Did I mention I just got back into university? No? Well, I did. As of the end of February, I'll be studying full time for a Bachelor of Sport and Exercise Science in Clinical Exercise Physiology. I know. It's a mouthful. I'm sorry about that. But, I got in and I'm really excited about it.
But I digress...
It's not just the lack of things to do in this town that are getting to me.
There's no-one to do it with. The few people I went to high school with are either married, have kids, have a partner, or a combination of both. And even then there's only about 3-4 of them here.
M, who I used to work with before my ill-fated trip to Canada, is still here, but she works a 10 day, 2 week roster, and I work nights. So if she has a day off, we can't really go anywhere because I have to be back in time to shower and get ready for work because I'm working 6/7 days a week.
So, for the last week or so, I've been feeling more and more down. (I partly blame it on coming up to
that week, but that's not all of it.)
It came to me the other day when I was texting a few friends and they were all telling me '
sorry, on my way out to dinner', or some variation of that. I'm lonely. So very, very lonely.
That came as a shock to me.
I never thought I'd be lonely. I am a people person, that I will never deny because it makes up such a huge part of me. But, at the same time, I value my alone time. I like time by myself to read, or watch movies, or cook myself dinner or pamper myself. I need that time.
But there is a big difference between choosing to be alone, and being alone because you have no other choice. The first one is a gift. The second is being lonely.
And I hate it. I want to get a pet. But mum and dad say not until I move out. Which is gonna happen.... when I win the lottery. Because did I mention that I came back broke and in debt??? Well I did.
I have paid off my credit card, but I owe mum and dad money. And I have an approx $40'000 school debt. Yep... $40'000. Not that I'll get that paid off any time soon, nor am I expecting too. But, I'd like to move. Anywhere. Ideally Sydney, but if I have to I'll go to Newcastle. It's not the best option, but at least it's not here. Which is a giant leap up the ladder.
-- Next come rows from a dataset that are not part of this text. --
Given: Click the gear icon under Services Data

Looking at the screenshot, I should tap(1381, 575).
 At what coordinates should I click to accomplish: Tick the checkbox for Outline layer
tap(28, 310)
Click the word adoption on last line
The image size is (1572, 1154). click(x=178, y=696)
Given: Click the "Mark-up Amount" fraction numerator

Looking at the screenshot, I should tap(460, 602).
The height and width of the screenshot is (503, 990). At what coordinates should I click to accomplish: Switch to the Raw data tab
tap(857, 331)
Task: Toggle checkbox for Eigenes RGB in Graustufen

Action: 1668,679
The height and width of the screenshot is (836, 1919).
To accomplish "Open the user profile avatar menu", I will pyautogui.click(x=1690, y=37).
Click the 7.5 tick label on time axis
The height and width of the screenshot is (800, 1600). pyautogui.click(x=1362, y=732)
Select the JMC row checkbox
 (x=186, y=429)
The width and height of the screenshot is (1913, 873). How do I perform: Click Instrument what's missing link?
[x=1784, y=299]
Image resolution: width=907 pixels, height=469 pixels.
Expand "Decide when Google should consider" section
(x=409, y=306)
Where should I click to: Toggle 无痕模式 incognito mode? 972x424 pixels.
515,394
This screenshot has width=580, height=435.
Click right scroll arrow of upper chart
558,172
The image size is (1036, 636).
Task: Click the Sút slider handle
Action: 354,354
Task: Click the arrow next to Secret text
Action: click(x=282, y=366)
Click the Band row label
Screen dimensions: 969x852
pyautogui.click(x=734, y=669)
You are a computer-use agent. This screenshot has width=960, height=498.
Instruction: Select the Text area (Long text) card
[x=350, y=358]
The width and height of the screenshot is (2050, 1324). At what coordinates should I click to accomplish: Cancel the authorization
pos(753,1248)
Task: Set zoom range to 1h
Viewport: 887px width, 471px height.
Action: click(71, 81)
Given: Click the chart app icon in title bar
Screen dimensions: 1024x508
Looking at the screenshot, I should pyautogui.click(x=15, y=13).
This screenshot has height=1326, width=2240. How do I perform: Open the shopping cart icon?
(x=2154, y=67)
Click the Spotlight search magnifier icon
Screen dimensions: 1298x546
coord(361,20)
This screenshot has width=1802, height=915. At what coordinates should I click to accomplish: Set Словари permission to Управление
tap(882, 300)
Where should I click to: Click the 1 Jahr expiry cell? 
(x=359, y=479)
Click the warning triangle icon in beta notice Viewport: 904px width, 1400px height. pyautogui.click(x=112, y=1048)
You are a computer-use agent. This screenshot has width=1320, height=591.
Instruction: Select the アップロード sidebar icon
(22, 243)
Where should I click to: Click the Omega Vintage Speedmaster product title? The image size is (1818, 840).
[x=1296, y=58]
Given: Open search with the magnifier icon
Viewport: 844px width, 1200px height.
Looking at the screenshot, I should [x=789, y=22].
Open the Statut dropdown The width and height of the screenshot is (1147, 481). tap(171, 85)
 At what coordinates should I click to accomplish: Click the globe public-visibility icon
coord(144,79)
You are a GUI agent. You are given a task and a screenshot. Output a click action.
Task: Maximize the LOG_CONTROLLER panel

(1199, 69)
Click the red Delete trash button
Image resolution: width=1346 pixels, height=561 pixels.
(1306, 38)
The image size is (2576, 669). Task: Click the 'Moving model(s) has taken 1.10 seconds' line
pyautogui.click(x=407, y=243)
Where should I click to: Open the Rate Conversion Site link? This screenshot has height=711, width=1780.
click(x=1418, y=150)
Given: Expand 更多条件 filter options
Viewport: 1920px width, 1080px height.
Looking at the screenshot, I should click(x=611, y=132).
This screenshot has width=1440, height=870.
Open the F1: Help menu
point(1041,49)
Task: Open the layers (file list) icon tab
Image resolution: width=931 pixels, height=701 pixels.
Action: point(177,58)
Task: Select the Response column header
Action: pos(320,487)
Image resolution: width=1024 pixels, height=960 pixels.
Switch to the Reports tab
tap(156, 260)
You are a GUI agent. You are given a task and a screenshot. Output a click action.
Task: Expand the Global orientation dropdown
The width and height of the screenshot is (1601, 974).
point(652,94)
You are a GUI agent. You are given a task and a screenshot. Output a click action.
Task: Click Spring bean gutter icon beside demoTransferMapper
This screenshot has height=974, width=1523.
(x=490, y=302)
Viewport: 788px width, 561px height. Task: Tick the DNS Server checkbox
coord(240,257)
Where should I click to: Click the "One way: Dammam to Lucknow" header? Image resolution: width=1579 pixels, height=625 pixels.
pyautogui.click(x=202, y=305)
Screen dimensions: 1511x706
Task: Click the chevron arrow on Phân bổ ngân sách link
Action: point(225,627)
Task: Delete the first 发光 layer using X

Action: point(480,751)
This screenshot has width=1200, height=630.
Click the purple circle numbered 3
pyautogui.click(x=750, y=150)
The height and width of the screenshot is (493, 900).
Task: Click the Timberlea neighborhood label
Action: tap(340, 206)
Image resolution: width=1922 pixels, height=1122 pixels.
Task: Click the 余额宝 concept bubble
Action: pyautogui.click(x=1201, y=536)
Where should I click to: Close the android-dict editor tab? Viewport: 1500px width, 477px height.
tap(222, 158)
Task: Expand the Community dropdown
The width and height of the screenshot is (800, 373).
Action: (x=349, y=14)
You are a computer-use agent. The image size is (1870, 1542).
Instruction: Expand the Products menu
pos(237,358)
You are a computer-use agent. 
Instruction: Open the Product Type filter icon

But I have to have a job and a house. The job more than the house. I have a few friends in and around both Sydney and Newcastle, so I can at least crash on someone's couch until I have somewhere to live. And getting a house is easier than getting a job.
I feel like I'm walking backwards, or treading water. I'm not even going sideways anymore.
And then there was a slight argument with my dad yesterday. I say slight because we didn't really argue. I know he cares and he worries and he's protective, but when he says things they don't come out the way he means them. Like giving up the idea of uni until I have some money behind me. So I asked when should I go back if I don't go now? When I'm 40? To which he replied 'you're 26. Your clock is ticking.'
Thanks dad. I'm actually not 26 til May, and I'm not worried about my 'clock' ticking just yet. I'm not ready for kids, and even if I was, I'm still single.
Mum says to give it 6 months, until the end of June/July. Save my money until then. Then, if I can get a job, and a house, move then.
I just don't want to have to wait anymore. I'm over waiting. I'm over running around the same track over and over again. I want to jump the fence and move to a different race. A race I actually want to be in and enjoy.
Whether that happens and when though, I have no idea.